Task details —
Please output only the lines running from the one that contains "Task: Click the" through the last line of the data below, exactly as they stand, with no pictures.

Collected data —

********************

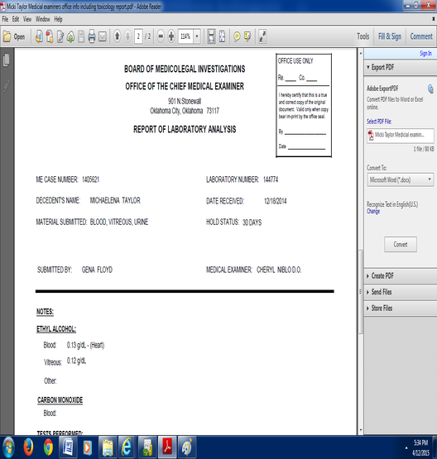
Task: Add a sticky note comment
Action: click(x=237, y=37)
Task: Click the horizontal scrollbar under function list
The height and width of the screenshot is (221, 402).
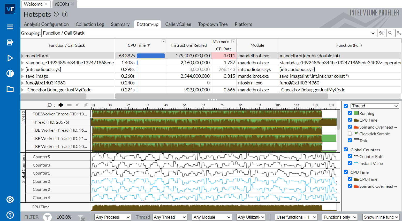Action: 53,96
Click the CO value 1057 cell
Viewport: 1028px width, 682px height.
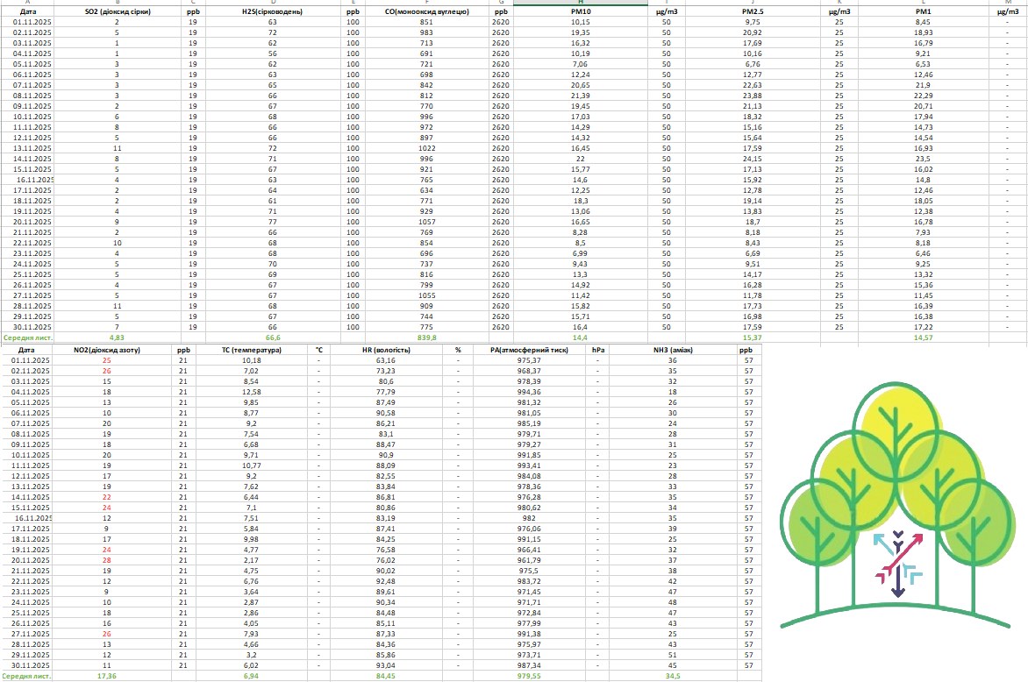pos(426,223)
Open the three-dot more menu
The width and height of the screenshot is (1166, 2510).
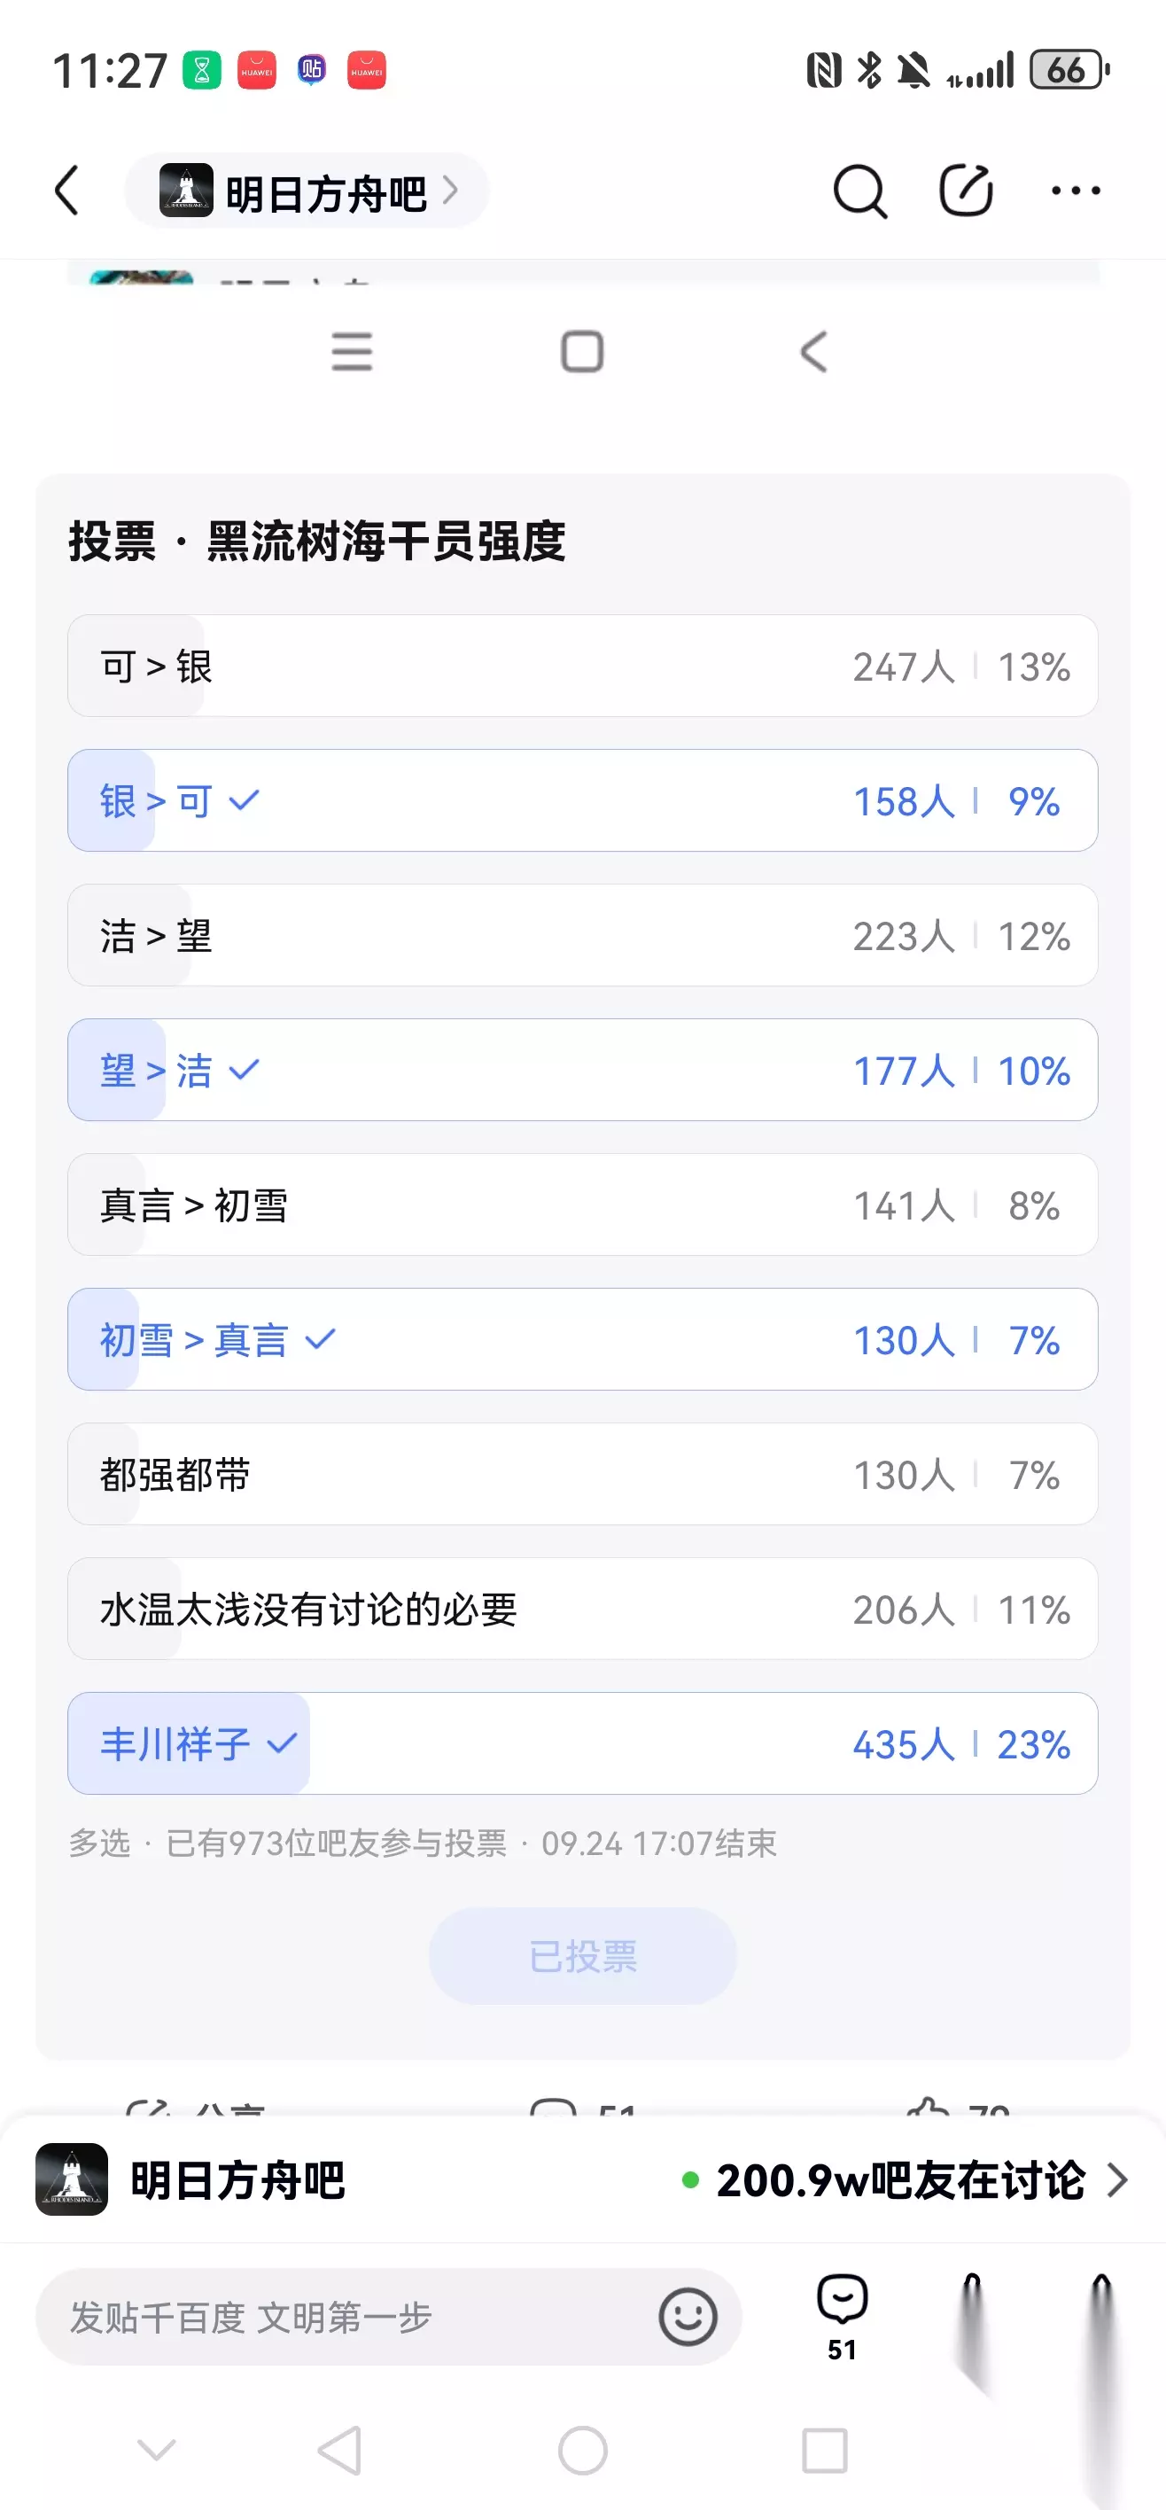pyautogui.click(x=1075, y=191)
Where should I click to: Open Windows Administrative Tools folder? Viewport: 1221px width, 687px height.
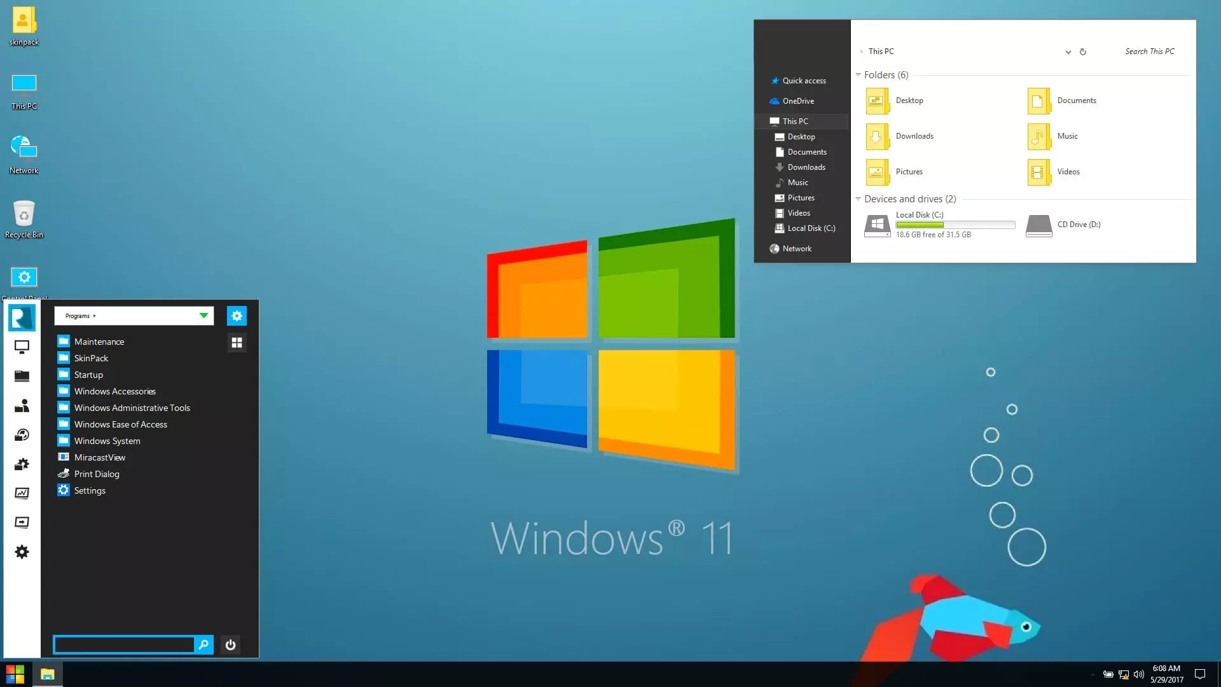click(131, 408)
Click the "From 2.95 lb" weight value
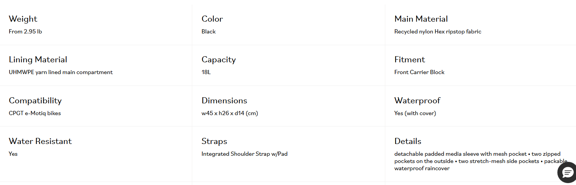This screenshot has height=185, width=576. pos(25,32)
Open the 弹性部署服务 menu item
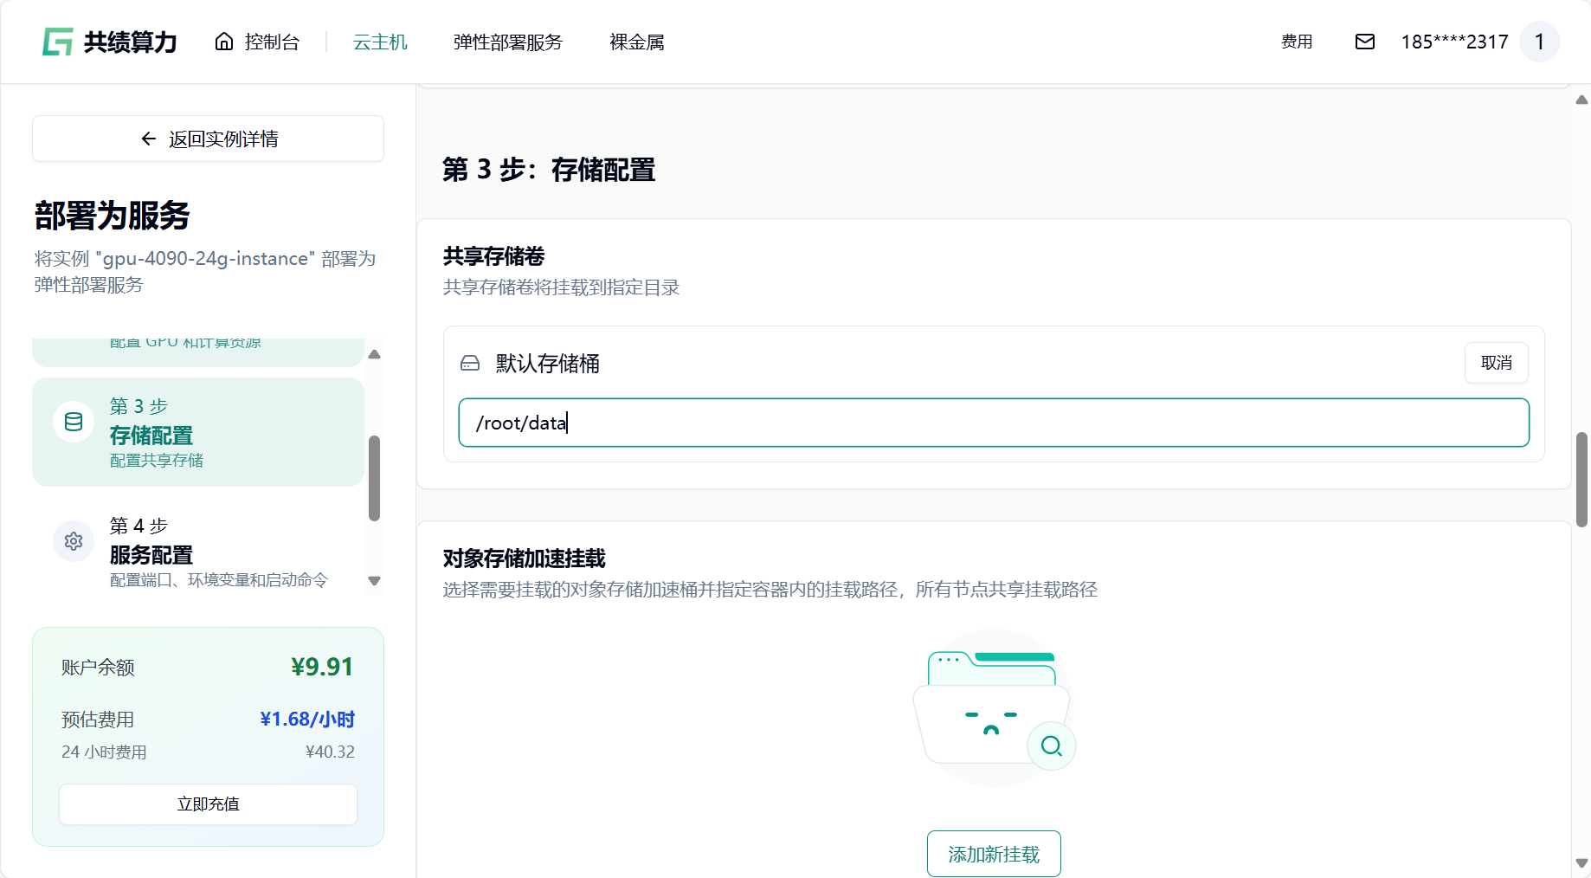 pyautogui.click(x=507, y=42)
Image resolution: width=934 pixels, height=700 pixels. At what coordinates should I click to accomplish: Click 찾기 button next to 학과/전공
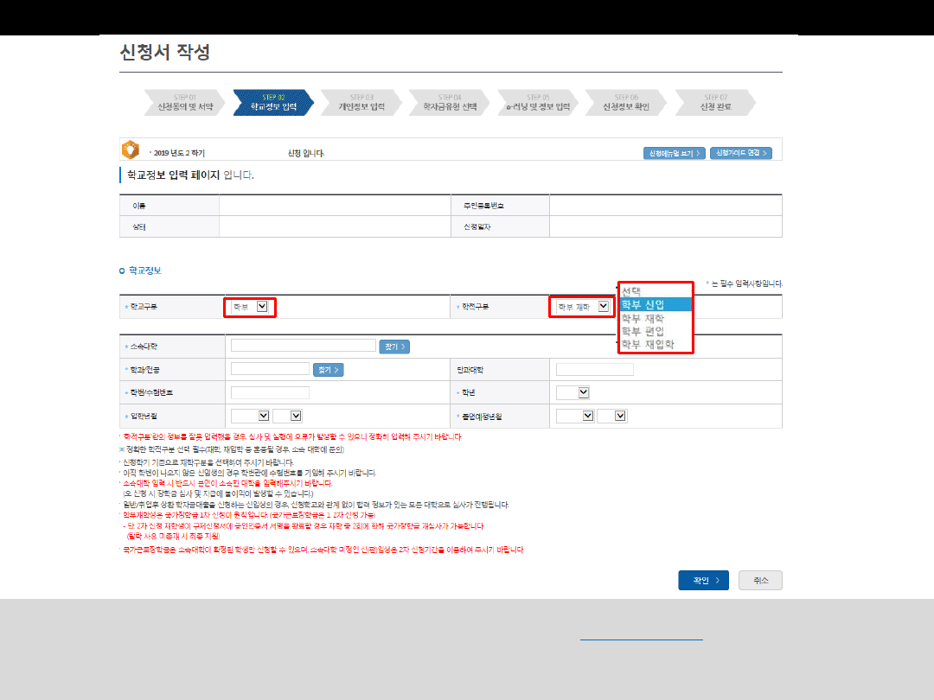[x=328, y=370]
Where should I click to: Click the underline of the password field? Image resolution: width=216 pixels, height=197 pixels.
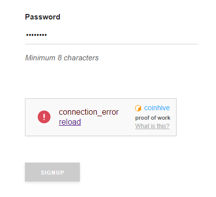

********************

Written answer —
Task: Click the horizontal scrollbar under function list
The height and width of the screenshot is (221, 402).
Action: 53,96
Click the CO value 1057 cell
Viewport: 1028px width, 682px height.
pos(426,223)
Open the three-dot more menu
The width and height of the screenshot is (1166, 2510).
pyautogui.click(x=1075, y=191)
Where should I click to: Open Windows Administrative Tools folder? Viewport: 1221px width, 687px height.
click(131, 408)
Click the "From 2.95 lb" weight value
This screenshot has height=185, width=576. pos(25,32)
Open the 弹性部署服务 menu item
 pyautogui.click(x=507, y=42)
Image resolution: width=934 pixels, height=700 pixels. At what coordinates should I click to accomplish: Click 찾기 button next to 학과/전공
[x=328, y=370]
Where should I click to: Click the underline of the password field? Image resolution: width=216 pixels, height=197 pixels.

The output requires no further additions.